For now, I have just be restarting the server in an asynchronous way so that my training does not crash the moment one TCP connection is closed / broken / refused, but I would also like to find if there is a way to keep the connection open more reliably.

nsubiron commented 6 years ago

Can you see the server window or are you running off-screen?

Can it be that the server hangs? It would make sense that it works running a single instance of Carla but it crashes/hangs with multiple instances (running out of GPU memory or some other issue).

bhairavmehta95 commented 6 years ago

I'm running off screen. I thought of that, but I'm running on a server of 256GB of GPU Memory, and I've made sure to try to equally distribute the load across all four GPUs. I don't believe that that is the case, as each card has 64GB and each render process seems to take < 1.5 GB at most.

Did your team ever have these issues when running the A3C experiments in the paper?

nsubiron commented 6 years ago

We saw crashes when several instances of CARLA run on the same GPU (more than 4 or so), even if there is enough memory available, but we haven't observed issues like this.

Ajk4 commented 6 years ago

I have similar problems.

I noticed, that before timing-out exception is thrown all simulators freeze as if they would be waiting for next action in synchronous mode.

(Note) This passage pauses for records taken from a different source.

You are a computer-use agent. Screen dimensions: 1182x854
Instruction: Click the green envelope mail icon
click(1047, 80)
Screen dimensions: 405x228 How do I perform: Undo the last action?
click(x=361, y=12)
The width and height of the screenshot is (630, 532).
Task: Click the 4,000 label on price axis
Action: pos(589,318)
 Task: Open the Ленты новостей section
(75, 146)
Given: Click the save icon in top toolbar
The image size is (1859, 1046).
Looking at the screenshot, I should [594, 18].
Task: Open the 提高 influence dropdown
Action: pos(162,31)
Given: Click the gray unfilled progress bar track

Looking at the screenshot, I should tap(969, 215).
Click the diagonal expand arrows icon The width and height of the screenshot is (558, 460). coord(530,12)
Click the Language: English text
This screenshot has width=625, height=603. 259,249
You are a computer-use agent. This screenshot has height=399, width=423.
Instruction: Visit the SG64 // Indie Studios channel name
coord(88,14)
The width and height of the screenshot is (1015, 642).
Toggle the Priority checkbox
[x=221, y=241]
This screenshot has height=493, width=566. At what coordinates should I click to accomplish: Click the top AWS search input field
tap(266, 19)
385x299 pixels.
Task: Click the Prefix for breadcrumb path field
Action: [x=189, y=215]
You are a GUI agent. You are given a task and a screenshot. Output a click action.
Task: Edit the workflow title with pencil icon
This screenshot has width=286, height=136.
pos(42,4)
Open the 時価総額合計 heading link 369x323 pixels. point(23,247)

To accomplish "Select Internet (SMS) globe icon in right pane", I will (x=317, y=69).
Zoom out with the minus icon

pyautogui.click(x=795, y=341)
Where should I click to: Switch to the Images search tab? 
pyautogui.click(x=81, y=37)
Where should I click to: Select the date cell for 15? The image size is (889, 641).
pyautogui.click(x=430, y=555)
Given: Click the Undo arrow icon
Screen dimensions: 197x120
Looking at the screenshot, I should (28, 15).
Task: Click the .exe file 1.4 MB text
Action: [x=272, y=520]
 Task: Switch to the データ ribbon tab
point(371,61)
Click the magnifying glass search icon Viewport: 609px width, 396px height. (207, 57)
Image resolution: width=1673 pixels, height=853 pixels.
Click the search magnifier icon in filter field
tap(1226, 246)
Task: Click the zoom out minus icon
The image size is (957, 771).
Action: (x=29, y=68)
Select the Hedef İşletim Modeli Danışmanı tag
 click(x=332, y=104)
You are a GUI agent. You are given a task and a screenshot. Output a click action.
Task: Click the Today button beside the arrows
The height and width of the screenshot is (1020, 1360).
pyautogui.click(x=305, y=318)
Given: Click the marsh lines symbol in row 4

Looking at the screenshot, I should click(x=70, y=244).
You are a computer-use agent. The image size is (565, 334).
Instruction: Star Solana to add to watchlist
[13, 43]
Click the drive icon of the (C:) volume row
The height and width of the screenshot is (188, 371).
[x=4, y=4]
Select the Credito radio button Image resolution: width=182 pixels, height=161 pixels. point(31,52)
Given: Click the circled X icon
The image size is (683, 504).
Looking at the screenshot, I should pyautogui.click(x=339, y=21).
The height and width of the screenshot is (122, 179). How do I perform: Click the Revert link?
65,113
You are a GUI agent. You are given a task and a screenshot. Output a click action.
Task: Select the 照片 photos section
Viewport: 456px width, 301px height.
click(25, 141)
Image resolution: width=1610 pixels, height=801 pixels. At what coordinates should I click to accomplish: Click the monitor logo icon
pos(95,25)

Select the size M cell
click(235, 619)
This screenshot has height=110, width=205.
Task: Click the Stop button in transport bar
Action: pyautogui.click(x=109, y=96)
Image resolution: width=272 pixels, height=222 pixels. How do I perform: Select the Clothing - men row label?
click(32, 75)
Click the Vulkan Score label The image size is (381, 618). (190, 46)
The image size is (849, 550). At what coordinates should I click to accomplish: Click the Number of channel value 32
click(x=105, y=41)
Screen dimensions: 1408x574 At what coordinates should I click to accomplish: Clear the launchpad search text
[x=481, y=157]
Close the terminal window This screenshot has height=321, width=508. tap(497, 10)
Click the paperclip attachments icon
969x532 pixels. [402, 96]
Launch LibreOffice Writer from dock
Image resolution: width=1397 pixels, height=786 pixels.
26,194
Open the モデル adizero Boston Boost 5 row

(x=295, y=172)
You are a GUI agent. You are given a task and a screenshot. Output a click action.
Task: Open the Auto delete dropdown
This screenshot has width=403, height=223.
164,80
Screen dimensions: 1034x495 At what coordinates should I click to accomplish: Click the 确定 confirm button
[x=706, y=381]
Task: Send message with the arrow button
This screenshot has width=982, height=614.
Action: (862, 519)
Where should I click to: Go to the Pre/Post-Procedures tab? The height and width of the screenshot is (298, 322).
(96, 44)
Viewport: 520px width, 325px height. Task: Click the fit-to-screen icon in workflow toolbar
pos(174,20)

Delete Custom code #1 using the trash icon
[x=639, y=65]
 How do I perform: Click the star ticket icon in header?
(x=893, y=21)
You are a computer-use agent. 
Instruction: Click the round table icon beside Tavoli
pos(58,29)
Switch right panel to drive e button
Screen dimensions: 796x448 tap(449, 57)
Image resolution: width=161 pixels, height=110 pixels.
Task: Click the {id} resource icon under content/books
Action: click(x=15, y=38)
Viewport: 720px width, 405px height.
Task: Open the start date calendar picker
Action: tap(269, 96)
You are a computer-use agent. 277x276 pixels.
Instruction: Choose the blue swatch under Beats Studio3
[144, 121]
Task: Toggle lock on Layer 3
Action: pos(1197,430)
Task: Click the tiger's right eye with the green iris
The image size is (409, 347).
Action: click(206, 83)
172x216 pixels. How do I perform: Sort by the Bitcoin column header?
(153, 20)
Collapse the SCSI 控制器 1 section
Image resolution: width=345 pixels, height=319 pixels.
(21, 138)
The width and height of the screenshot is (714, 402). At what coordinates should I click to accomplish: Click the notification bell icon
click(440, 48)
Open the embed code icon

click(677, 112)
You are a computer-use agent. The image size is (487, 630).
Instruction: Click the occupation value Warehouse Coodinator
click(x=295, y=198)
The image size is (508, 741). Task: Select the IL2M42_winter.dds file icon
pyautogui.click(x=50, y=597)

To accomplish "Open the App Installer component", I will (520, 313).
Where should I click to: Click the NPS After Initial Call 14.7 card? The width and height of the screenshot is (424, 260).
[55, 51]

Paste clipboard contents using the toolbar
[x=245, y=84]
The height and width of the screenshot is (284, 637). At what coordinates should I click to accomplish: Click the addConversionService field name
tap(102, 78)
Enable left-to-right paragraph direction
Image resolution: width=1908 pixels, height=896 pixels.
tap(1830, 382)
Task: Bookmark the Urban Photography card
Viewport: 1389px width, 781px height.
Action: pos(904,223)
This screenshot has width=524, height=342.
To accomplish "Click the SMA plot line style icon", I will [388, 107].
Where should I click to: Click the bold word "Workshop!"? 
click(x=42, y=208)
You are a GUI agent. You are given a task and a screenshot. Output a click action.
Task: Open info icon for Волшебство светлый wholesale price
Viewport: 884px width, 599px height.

@nsubiron Could it be the case, that send action request gets lost over the network and python client will never attempt to send new request? And the simulator will froze forever waiting for next action because of synchronous mode?

nsubiron commented 6 years ago

I've seen this issue when there is some error at GPU level, suddenly all the GPU dependent apps freeze. If the simulators freeze for more than the time-out (10s by default), the connection is closed. It's going to be very difficult to track down this bug, and only seems to happen in some GPUs, usually when running more than one simulator.

Could it be the case, that send action request gets lost over the network and python client will never attempt to send new request?

The client connects through TCP, a packet should not be lost without raising an error [1]. Though if there were a big latency the error would be "connection timed-out".

TairuiWang commented 6 years ago

Hi guys,

I had the same problem. I think the problem is because your client is trying to read data from your server while your server is not ready yet. I solve this by setting a sleep time before my client reading data from a new episode. 2-3 seconds works perfectly for me.

stale[bot] commented 6 years ago

This issue has been automatically marked as stale because it has not had recent activity. It will be closed if no further activity occurs. Thank you for your contributions.

nsubiron commented 6 years ago

This should not be an issue in 0.9.0, the protocol should be able now to recover from a broken connection without restarting the whole simulation.